→ Document passage:
* * *

Stage 3: Evaluation#

Evaluate trained Nemotron Nano 3 models against standard benchmarks using NeMo Evaluator.

Different execution pattern: Unlike training stages that submit Python scripts via NeMo-Run, evaluation compiles the YAML config and passes it directly to nemo-evaluator-launcher. There is no recipe script—the CLI handles config compilation and artifact resolution, then delegates to the launcher.

How Evaluation Works#

The eval command resolves model artifacts from W&B lineage and uses NeMo Framework’s Ray-based in-framework deployment. It defaults to evaluating the latest RL stage output.

* * *

→ Input:

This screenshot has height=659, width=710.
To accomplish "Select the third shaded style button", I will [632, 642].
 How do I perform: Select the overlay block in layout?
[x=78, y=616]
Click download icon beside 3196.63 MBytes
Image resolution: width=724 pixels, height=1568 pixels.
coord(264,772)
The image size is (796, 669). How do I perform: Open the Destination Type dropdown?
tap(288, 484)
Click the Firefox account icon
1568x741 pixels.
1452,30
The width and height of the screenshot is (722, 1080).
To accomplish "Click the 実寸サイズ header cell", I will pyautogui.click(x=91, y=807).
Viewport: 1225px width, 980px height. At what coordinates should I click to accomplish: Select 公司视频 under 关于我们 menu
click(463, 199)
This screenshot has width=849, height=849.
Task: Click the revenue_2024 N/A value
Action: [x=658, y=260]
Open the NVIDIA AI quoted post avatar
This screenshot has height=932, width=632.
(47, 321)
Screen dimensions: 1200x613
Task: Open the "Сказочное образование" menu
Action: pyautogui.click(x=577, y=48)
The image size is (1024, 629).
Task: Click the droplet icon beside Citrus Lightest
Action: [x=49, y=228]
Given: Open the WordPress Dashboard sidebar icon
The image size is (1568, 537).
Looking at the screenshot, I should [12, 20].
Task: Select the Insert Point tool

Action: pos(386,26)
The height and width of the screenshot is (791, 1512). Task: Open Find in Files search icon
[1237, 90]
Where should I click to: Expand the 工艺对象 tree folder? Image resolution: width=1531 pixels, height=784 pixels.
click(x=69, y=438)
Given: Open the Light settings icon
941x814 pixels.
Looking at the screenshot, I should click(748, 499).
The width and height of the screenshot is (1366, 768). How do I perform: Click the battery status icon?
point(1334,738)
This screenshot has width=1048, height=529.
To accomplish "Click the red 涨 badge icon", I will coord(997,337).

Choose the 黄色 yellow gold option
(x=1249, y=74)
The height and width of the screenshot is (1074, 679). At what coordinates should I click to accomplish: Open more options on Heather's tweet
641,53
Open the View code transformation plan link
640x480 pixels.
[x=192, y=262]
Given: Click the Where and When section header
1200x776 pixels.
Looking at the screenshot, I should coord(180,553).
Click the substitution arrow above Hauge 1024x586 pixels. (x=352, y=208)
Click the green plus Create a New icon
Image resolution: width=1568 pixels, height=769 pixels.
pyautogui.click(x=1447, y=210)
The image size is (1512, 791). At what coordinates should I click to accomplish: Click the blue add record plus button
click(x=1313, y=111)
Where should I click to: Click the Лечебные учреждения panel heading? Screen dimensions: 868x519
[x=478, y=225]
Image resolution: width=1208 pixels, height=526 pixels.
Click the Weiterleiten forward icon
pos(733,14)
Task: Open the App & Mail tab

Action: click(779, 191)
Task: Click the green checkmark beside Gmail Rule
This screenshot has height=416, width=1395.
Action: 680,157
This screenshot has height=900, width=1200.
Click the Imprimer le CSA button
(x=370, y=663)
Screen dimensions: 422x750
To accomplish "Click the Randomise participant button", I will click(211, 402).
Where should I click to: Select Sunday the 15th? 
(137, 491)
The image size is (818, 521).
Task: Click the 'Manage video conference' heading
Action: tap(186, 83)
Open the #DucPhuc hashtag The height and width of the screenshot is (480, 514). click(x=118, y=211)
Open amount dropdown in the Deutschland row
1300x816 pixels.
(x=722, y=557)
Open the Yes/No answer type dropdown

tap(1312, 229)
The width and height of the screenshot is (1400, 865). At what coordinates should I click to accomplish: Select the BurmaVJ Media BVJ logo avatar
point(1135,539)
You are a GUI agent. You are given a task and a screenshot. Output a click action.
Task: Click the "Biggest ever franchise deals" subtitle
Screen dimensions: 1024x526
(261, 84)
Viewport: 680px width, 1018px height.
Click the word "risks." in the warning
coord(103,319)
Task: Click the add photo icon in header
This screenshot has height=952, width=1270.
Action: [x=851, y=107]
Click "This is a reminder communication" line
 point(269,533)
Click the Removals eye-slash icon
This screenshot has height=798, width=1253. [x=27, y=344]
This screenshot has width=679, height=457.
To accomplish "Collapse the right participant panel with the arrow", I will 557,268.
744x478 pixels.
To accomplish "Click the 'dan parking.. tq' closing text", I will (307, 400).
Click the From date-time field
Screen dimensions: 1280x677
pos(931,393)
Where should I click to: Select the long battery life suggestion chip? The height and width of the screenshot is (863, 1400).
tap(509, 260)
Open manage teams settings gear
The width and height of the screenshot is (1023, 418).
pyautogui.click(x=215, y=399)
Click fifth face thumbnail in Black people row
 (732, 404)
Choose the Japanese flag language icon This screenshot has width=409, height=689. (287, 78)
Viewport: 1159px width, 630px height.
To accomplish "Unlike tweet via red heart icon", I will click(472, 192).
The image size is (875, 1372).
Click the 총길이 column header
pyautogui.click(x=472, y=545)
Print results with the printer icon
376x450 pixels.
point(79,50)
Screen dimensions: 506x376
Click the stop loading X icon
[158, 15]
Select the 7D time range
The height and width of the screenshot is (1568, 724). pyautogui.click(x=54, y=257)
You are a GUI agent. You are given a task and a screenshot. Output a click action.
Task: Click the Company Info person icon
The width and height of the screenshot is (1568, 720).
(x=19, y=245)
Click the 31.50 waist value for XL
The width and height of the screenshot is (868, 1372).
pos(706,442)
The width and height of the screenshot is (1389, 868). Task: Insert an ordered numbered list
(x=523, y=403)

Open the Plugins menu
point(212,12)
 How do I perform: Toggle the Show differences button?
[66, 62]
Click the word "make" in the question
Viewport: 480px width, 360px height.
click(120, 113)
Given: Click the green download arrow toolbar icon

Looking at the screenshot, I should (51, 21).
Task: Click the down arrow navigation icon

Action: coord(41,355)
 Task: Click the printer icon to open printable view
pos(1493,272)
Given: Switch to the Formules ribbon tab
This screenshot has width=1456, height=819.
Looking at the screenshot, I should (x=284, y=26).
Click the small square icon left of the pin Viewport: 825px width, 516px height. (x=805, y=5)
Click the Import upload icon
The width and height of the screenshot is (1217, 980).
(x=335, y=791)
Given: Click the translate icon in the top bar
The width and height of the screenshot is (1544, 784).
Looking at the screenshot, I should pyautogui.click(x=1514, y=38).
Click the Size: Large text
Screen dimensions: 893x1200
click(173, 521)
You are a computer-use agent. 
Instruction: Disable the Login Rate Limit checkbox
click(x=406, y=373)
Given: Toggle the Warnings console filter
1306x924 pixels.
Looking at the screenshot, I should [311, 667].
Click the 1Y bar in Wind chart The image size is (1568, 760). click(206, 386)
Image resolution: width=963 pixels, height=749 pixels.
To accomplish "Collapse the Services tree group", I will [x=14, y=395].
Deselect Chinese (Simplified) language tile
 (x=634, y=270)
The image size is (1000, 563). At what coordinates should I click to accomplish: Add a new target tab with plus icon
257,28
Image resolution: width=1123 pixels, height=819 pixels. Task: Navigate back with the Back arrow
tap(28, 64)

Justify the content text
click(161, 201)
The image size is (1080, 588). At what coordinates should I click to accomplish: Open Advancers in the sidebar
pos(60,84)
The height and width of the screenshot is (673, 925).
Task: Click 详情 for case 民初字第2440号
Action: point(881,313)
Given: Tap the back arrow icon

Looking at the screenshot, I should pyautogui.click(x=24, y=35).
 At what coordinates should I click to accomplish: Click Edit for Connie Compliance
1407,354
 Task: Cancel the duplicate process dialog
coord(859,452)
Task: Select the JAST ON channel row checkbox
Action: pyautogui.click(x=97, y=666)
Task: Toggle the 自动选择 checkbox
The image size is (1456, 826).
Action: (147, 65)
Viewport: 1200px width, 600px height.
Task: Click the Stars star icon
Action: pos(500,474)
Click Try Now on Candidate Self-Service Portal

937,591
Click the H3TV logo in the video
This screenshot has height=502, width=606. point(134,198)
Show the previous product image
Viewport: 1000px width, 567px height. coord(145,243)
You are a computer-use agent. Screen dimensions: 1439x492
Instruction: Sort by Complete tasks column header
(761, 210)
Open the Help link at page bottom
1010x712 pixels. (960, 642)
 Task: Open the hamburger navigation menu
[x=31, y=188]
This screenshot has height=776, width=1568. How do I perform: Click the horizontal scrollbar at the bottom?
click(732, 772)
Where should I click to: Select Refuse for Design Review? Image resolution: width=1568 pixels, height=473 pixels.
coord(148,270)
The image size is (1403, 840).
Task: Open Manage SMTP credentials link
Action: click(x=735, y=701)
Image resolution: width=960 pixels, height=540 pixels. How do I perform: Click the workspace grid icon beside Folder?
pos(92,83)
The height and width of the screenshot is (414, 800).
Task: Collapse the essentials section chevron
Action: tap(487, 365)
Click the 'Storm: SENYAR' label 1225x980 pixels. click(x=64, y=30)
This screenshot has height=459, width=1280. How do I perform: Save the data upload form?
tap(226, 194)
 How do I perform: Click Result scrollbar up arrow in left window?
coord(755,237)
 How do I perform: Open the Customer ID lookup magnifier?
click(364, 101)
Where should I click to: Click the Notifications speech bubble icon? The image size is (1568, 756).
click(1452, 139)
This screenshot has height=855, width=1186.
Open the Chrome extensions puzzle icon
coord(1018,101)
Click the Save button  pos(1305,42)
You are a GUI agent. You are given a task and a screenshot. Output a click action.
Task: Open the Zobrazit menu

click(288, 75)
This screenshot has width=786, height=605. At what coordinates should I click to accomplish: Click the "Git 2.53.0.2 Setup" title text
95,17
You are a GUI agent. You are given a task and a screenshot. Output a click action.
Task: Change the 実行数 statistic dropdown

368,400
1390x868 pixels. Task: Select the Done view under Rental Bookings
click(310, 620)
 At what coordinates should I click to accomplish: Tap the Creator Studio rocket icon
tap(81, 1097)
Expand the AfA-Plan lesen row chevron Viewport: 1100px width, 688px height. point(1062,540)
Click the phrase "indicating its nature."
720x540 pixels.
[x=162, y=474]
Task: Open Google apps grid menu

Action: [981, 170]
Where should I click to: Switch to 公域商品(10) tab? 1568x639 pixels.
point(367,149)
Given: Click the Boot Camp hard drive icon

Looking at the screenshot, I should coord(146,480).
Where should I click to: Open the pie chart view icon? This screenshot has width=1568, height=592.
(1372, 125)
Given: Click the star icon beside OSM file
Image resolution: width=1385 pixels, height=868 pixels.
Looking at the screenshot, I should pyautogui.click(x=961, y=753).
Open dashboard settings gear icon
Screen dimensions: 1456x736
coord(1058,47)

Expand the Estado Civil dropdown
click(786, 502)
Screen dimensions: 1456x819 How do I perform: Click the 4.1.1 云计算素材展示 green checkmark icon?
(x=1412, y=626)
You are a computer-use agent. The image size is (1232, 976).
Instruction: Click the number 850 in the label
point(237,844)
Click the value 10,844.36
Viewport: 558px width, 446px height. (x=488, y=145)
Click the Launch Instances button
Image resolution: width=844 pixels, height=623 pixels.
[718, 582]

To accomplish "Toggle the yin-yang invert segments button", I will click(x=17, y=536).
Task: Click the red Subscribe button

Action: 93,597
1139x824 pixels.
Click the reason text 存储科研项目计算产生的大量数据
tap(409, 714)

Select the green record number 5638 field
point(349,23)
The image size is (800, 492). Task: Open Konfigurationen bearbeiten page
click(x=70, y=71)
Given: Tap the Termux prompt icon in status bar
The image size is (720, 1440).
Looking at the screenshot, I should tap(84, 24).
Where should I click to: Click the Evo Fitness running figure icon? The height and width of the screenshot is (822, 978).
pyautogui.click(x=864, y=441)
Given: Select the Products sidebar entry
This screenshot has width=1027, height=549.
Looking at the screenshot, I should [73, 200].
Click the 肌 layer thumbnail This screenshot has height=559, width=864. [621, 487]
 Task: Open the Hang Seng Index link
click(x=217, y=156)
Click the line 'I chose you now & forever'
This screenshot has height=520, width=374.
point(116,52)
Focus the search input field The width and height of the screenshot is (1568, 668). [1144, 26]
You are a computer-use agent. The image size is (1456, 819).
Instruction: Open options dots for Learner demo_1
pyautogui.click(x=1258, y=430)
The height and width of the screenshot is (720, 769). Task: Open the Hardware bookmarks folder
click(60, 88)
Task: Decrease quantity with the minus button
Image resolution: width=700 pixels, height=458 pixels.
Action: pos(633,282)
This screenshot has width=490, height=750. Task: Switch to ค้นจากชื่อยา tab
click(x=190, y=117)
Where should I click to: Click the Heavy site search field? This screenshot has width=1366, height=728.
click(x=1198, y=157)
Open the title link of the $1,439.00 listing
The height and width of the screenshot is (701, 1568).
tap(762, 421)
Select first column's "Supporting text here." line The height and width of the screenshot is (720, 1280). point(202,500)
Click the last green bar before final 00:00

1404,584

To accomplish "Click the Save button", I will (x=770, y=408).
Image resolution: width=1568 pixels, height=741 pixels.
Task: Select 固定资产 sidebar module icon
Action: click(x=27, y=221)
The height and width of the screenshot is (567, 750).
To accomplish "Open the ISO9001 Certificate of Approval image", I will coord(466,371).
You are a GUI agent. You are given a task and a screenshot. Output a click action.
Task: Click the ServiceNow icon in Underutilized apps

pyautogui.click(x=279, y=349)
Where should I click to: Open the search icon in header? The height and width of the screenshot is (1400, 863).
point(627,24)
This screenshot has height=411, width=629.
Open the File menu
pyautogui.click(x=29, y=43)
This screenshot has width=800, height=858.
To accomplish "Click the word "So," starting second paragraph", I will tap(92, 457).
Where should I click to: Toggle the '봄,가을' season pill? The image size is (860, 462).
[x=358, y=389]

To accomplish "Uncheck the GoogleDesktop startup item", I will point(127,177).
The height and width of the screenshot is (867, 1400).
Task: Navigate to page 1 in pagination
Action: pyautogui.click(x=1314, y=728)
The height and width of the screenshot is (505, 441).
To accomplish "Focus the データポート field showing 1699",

* * *

→ Written tasks:
[1] Please render the stretch of the listing from the line containing "Given: Select the Products sidebar entry" through the line containing "pyautogui.click(x=1258, y=430)" as a Markdown table with the columns Row and Line, omitting blank lines.
[2] Write the next part of the Nemotron Nano 3 evaluation documentation, picking up after its last sentence.

→ Final results:
[1]
| Row | Line |
|---|---|
| 1 | Given: Select the Products sidebar entry |
| 2 | This screenshot has width=1027, height=549. |
| 3 | Looking at the screenshot, I should [73, 200]. |
| 4 | Click the 肌 layer thumbnail This screenshot has height=559, width=864. [621, 487] |
| 5 |  Task: Open the Hang Seng Index link |
| 6 | click(x=217, y=156) |
| 7 | Click the line 'I chose you now & forever' |
| 8 | This screenshot has height=520, width=374. |
| 9 | point(116,52) |
| 10 | Focus the search input field The width and height of the screenshot is (1568, 668). [1144, 26] |
| 11 | You are a computer-use agent. The image size is (1456, 819). |
| 12 | Instruction: Open options dots for Learner demo_1 |
| 13 | pyautogui.click(x=1258, y=430) |

[2]
        %%{init: {'theme': 'base', 'themeVariables': { 'primaryBorderColor': '#333333', 'lineColor': '#333333', 'primaryTextColor': '#333333'}}}%%
flowchart TB
    subgraph cli["Nemotron CLI"]
        direction LR
        yaml["YAML Config"] --> compile["Config Compilation"]
        compile --> save["Save job.yaml + eval.yaml"]
    end

    subgraph launcher["nemo-evaluator-launcher"]
        direction LR
        deploy["Deploy Model<br/>(NeMo Ray)"] --> run["Run Benchmarks"] --> export["Export Results<br/>(W&B)"]
    end

    save --> launcher

    style cli fill:#e3f2fd,stroke:#2196f3
    style launcher fill:#f3e5f5,stroke:#9c27b0

Config Compilation Pipeline#

The CLI performs several transformations on the YAML config before passing it to the launcher:

Load the YAML config via OmegaConf (with Hydra defaults resolution)
Merge env.toml profile values and CLI dotlist overrides
Auto-inject W&B credential mappings if W&B export is configured
Auto-squash container images for Slurm (converts Docker images to .sqsh files)
Strip the run section and resolve all ${run.*} interpolations
Resolve artifact references (${art:model,path}) via W&B Artifacts
Pass the cleaned config to nemo-evaluator-launcher’s run_eval()

Two YAML files are saved for provenance:

job.yaml — full config including run section (for reproducibility)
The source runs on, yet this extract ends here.